Here's the bottom line - if such a tame joke can have this large an effect and warrant this type of a knee-jerk reaction from the tech community, our conception of gender equality is seriously fragile.

Better discussions about sexism in the workplace could revolve around the lack of female leadership, sexist working environments, an overabundance of male developers, company roles that appear to be gender-specific, etc.

We are so wrong on the major issues that we want to make the full situation as easy to digest as a dongle joke and a tweet.

It's far more complex than that. And this is the only thing I'm going to say about the situation because we all look like children for addressing this.

1 comments

One problem is that for every joke like this that was reported there are often many many more that aren't.
Many more unreported jokes would only be a problem if said jokes were a problem. So far, I have not seen a conclusive argument why such a joke would be a problem.
Listen to women. Some of them talk about feeling uncomfortable when there are loads of dick jokes.

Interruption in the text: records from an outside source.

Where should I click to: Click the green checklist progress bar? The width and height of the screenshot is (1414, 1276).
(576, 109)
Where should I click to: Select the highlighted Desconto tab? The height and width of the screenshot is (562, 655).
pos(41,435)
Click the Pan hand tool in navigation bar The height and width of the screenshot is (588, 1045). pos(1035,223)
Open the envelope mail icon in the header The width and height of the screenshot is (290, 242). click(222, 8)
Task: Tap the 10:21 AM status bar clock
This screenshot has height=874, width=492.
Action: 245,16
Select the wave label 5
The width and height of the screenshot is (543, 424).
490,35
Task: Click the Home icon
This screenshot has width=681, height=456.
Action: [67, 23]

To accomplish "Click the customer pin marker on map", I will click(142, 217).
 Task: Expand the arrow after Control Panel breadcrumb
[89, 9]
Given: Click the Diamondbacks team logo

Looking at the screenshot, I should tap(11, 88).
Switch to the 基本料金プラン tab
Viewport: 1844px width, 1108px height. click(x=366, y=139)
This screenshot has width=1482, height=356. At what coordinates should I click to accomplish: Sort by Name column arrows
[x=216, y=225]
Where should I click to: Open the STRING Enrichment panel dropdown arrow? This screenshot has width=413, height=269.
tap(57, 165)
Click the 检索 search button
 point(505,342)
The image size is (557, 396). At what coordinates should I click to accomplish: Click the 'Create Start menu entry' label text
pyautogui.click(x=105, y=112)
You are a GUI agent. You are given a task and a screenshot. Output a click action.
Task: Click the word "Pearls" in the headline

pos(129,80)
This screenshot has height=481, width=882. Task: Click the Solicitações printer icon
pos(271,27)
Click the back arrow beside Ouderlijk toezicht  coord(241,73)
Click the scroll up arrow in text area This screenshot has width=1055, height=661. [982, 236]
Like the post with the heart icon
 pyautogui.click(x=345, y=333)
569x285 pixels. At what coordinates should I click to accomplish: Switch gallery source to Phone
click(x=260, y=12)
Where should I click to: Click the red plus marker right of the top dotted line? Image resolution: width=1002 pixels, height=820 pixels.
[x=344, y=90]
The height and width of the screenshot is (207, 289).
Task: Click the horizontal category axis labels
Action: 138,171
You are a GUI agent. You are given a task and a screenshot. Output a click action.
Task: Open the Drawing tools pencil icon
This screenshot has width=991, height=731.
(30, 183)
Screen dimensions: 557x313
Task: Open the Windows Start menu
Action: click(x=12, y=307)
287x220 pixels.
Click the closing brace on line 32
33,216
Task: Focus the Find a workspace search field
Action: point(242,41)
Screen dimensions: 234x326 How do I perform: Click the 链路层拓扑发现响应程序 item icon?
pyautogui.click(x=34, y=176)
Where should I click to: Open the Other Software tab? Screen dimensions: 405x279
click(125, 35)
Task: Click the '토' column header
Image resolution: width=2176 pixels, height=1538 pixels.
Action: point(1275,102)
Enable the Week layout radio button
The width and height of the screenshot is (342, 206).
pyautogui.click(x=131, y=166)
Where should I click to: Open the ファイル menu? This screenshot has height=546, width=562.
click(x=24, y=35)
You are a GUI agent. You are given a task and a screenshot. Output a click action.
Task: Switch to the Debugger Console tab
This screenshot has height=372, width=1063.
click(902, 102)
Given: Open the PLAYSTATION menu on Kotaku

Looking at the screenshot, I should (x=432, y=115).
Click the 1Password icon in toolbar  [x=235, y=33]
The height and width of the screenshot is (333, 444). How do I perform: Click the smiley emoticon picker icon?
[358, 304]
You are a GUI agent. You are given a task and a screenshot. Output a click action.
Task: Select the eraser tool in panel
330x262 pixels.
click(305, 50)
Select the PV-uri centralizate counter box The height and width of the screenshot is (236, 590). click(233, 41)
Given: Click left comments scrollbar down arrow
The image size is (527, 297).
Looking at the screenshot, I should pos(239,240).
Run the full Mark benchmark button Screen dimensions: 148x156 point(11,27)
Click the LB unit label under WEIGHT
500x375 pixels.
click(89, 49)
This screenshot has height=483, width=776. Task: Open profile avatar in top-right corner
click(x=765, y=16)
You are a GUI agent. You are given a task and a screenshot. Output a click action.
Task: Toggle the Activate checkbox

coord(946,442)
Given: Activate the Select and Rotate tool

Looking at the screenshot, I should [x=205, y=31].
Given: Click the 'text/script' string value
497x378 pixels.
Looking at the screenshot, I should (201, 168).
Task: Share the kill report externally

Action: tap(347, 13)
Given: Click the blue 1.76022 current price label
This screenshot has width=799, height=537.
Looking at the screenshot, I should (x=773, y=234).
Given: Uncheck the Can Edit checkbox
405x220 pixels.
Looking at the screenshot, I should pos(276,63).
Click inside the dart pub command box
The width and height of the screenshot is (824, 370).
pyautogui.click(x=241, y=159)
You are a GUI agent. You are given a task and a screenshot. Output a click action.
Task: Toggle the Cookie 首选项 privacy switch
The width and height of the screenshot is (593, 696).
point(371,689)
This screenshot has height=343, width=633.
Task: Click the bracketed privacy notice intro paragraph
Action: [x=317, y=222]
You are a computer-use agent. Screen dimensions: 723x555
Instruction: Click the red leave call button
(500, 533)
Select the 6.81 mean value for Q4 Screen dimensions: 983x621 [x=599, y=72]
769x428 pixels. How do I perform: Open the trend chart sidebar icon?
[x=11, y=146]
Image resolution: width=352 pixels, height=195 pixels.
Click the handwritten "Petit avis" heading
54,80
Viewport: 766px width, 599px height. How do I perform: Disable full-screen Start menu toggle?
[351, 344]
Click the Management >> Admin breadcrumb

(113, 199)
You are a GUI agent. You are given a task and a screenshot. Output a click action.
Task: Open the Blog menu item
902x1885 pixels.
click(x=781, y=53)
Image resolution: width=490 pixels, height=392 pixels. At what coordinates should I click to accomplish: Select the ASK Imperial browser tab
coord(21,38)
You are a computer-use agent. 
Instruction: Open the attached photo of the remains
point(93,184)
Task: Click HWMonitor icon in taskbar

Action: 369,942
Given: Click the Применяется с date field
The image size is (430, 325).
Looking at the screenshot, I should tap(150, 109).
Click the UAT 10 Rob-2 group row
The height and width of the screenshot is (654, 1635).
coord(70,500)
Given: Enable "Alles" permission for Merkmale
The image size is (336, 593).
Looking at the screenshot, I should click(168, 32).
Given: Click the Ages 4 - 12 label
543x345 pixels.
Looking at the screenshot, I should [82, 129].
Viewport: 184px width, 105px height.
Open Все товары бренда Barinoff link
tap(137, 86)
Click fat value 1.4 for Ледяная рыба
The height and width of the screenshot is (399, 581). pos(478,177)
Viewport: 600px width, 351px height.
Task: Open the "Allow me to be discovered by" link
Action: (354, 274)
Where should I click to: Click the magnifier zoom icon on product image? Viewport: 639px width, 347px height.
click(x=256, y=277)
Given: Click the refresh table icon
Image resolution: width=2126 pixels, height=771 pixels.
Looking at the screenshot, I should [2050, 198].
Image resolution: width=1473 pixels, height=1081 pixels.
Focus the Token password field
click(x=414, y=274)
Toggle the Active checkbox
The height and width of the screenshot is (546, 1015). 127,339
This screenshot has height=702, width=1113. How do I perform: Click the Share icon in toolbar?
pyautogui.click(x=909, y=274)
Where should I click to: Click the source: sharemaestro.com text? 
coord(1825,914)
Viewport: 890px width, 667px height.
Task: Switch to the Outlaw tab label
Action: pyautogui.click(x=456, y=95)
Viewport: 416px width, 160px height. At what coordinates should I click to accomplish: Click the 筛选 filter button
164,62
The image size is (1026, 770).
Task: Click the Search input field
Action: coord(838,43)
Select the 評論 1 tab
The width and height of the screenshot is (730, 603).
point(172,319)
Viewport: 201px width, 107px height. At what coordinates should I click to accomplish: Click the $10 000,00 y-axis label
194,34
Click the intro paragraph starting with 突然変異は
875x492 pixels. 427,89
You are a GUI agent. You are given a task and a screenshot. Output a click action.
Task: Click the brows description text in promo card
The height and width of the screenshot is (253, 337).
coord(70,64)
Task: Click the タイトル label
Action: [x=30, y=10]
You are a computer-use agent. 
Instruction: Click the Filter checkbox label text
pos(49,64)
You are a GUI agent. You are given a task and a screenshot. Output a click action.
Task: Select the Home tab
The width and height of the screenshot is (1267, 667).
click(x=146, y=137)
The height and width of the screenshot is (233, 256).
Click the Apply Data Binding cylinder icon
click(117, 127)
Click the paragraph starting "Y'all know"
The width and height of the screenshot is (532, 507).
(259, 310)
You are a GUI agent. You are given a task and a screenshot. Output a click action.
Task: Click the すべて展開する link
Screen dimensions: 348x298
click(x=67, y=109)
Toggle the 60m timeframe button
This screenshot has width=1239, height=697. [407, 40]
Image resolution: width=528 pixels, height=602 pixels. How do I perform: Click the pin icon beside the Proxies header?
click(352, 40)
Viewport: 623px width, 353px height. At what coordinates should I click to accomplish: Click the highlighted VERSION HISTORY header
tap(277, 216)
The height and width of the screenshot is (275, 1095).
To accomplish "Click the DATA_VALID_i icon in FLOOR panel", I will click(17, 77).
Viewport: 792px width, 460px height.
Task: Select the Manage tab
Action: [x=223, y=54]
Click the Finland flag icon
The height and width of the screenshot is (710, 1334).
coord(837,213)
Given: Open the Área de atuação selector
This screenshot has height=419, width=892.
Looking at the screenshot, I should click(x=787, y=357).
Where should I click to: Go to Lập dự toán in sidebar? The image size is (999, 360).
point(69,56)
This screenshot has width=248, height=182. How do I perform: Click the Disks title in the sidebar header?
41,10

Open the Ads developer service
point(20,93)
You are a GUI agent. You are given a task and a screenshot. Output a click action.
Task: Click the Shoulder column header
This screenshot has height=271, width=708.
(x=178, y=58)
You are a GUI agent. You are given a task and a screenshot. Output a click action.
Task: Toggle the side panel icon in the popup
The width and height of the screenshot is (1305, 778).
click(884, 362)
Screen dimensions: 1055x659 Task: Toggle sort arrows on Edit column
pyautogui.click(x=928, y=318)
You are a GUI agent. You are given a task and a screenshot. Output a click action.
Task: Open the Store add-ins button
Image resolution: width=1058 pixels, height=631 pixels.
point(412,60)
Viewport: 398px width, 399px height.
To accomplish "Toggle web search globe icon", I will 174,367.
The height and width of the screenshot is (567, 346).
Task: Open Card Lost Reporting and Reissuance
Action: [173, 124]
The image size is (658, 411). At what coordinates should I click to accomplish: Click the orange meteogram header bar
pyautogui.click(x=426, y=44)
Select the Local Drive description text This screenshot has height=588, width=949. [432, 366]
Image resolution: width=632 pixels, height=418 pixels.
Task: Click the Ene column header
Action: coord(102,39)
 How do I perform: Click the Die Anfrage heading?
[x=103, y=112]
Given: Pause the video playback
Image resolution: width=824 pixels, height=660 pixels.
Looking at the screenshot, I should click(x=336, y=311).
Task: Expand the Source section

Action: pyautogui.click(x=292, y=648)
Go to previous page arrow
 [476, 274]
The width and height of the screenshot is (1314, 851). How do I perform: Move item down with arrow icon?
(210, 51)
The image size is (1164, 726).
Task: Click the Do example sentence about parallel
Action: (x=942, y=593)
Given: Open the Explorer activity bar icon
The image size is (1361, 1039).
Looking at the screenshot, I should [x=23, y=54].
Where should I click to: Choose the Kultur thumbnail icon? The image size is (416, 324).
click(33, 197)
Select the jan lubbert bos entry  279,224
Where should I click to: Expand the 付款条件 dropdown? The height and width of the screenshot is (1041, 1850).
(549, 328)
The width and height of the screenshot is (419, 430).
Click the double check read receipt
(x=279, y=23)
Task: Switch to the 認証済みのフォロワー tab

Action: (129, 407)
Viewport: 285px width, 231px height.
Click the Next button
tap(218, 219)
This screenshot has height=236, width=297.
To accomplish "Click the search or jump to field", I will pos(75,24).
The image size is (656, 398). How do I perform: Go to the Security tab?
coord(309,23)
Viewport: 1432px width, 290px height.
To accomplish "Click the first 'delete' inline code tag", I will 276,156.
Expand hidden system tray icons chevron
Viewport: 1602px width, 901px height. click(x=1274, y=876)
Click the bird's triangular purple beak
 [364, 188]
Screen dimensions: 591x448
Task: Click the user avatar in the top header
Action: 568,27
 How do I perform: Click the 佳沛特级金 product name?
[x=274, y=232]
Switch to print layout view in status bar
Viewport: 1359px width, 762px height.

I mean this isn't the 1960s anymore. The rest of the professional world has moved on and knows that dick jokes are bad for a professional environment. Why is this such a hard thing for people in tech?

I feel uncomfortable around openly religious people. I also tend to feel uncomfortable around people engaging in meaningless chitchat or when people ask meaningless questions (‘How are you?’ being one of my favourites in this regard). I don’t try to get people fired for wearing a crucifix, nor do I burn chatting people at a stake.
> The rest of the professional world has moved on and knows that dick jokes are bad for a professional environment.

You haven't been to many conferences or events for other industries have you? I'm not arguing whether this is right or wrong but it's definitely not isolated to tech.